● Extracted material:
[Start of Attachment]
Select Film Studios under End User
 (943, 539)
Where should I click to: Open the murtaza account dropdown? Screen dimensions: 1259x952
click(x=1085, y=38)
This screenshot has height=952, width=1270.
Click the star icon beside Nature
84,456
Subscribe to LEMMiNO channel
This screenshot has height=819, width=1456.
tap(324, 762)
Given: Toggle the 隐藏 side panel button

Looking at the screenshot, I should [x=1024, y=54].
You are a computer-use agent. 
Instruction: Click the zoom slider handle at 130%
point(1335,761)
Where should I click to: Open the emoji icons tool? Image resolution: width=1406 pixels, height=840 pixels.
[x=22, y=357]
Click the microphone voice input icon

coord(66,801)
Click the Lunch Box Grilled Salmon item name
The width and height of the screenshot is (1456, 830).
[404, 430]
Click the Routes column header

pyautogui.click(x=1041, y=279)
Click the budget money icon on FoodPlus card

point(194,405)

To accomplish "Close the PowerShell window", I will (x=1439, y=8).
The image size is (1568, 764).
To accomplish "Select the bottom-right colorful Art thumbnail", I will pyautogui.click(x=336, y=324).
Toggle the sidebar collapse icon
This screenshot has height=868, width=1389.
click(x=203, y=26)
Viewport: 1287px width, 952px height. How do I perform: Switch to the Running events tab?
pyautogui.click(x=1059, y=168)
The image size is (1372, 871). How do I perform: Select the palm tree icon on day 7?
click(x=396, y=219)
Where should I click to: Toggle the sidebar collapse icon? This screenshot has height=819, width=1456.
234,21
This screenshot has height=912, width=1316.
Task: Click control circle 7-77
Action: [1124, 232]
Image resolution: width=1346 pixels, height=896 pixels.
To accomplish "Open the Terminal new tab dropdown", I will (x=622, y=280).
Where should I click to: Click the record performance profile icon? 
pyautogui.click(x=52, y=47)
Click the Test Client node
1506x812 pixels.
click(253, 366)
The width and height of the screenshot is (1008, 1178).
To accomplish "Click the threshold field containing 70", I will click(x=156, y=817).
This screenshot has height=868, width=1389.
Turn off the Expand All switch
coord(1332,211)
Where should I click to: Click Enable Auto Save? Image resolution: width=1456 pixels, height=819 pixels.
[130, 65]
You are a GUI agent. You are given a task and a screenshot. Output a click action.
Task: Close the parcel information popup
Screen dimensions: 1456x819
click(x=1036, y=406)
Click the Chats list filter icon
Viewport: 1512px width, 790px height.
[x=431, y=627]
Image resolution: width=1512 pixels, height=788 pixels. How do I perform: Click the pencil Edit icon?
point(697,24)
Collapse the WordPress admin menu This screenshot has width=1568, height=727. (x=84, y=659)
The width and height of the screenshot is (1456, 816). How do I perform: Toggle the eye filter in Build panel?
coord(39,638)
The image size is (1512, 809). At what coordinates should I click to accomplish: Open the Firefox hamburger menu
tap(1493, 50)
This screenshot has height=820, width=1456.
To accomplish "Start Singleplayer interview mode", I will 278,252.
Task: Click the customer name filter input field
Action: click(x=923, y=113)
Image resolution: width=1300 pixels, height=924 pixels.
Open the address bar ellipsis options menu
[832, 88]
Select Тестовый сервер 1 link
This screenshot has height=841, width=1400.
[End of Attachment]
● What is needed: Give all of the entries again, exactly.

● Solution for this task:
Select Film Studios under End User
 (943, 539)
Where should I click to: Open the murtaza account dropdown? Screen dimensions: 1259x952
click(x=1085, y=38)
This screenshot has height=952, width=1270.
Click the star icon beside Nature
84,456
Subscribe to LEMMiNO channel
This screenshot has height=819, width=1456.
tap(324, 762)
Given: Toggle the 隐藏 side panel button

Looking at the screenshot, I should [x=1024, y=54].
You are a computer-use agent. 
Instruction: Click the zoom slider handle at 130%
point(1335,761)
Where should I click to: Open the emoji icons tool? Image resolution: width=1406 pixels, height=840 pixels.
[x=22, y=357]
Click the microphone voice input icon

coord(66,801)
Click the Lunch Box Grilled Salmon item name
The width and height of the screenshot is (1456, 830).
[404, 430]
Click the Routes column header

pyautogui.click(x=1041, y=279)
Click the budget money icon on FoodPlus card

point(194,405)

To accomplish "Close the PowerShell window", I will (x=1439, y=8).
The image size is (1568, 764).
To accomplish "Select the bottom-right colorful Art thumbnail", I will pyautogui.click(x=336, y=324).
Toggle the sidebar collapse icon
This screenshot has height=868, width=1389.
click(x=203, y=26)
Viewport: 1287px width, 952px height. How do I perform: Switch to the Running events tab?
pyautogui.click(x=1059, y=168)
The image size is (1372, 871). How do I perform: Select the palm tree icon on day 7?
click(x=396, y=219)
Where should I click to: Toggle the sidebar collapse icon? This screenshot has height=819, width=1456.
234,21
This screenshot has height=912, width=1316.
Task: Click control circle 7-77
Action: [1124, 232]
Image resolution: width=1346 pixels, height=896 pixels.
To accomplish "Open the Terminal new tab dropdown", I will (x=622, y=280).
Where should I click to: Click the record performance profile icon? 
pyautogui.click(x=52, y=47)
Click the Test Client node
1506x812 pixels.
click(253, 366)
The width and height of the screenshot is (1008, 1178).
To accomplish "Click the threshold field containing 70", I will click(x=156, y=817).
This screenshot has height=868, width=1389.
Turn off the Expand All switch
coord(1332,211)
Where should I click to: Click Enable Auto Save? Image resolution: width=1456 pixels, height=819 pixels.
[130, 65]
You are a GUI agent. You are given a task and a screenshot. Output a click action.
Task: Close the parcel information popup
Screen dimensions: 1456x819
click(x=1036, y=406)
Click the Chats list filter icon
Viewport: 1512px width, 790px height.
[x=431, y=627]
Image resolution: width=1512 pixels, height=788 pixels. How do I perform: Click the pencil Edit icon?
point(697,24)
Collapse the WordPress admin menu This screenshot has width=1568, height=727. (x=84, y=659)
The width and height of the screenshot is (1456, 816). How do I perform: Toggle the eye filter in Build panel?
coord(39,638)
The image size is (1512, 809). At what coordinates should I click to accomplish: Open the Firefox hamburger menu
tap(1493, 50)
This screenshot has height=820, width=1456.
To accomplish "Start Singleplayer interview mode", I will 278,252.
Task: Click the customer name filter input field
Action: click(x=923, y=113)
Image resolution: width=1300 pixels, height=924 pixels.
Open the address bar ellipsis options menu
[832, 88]
Select Тестовый сервер 1 link
This screenshot has height=841, width=1400.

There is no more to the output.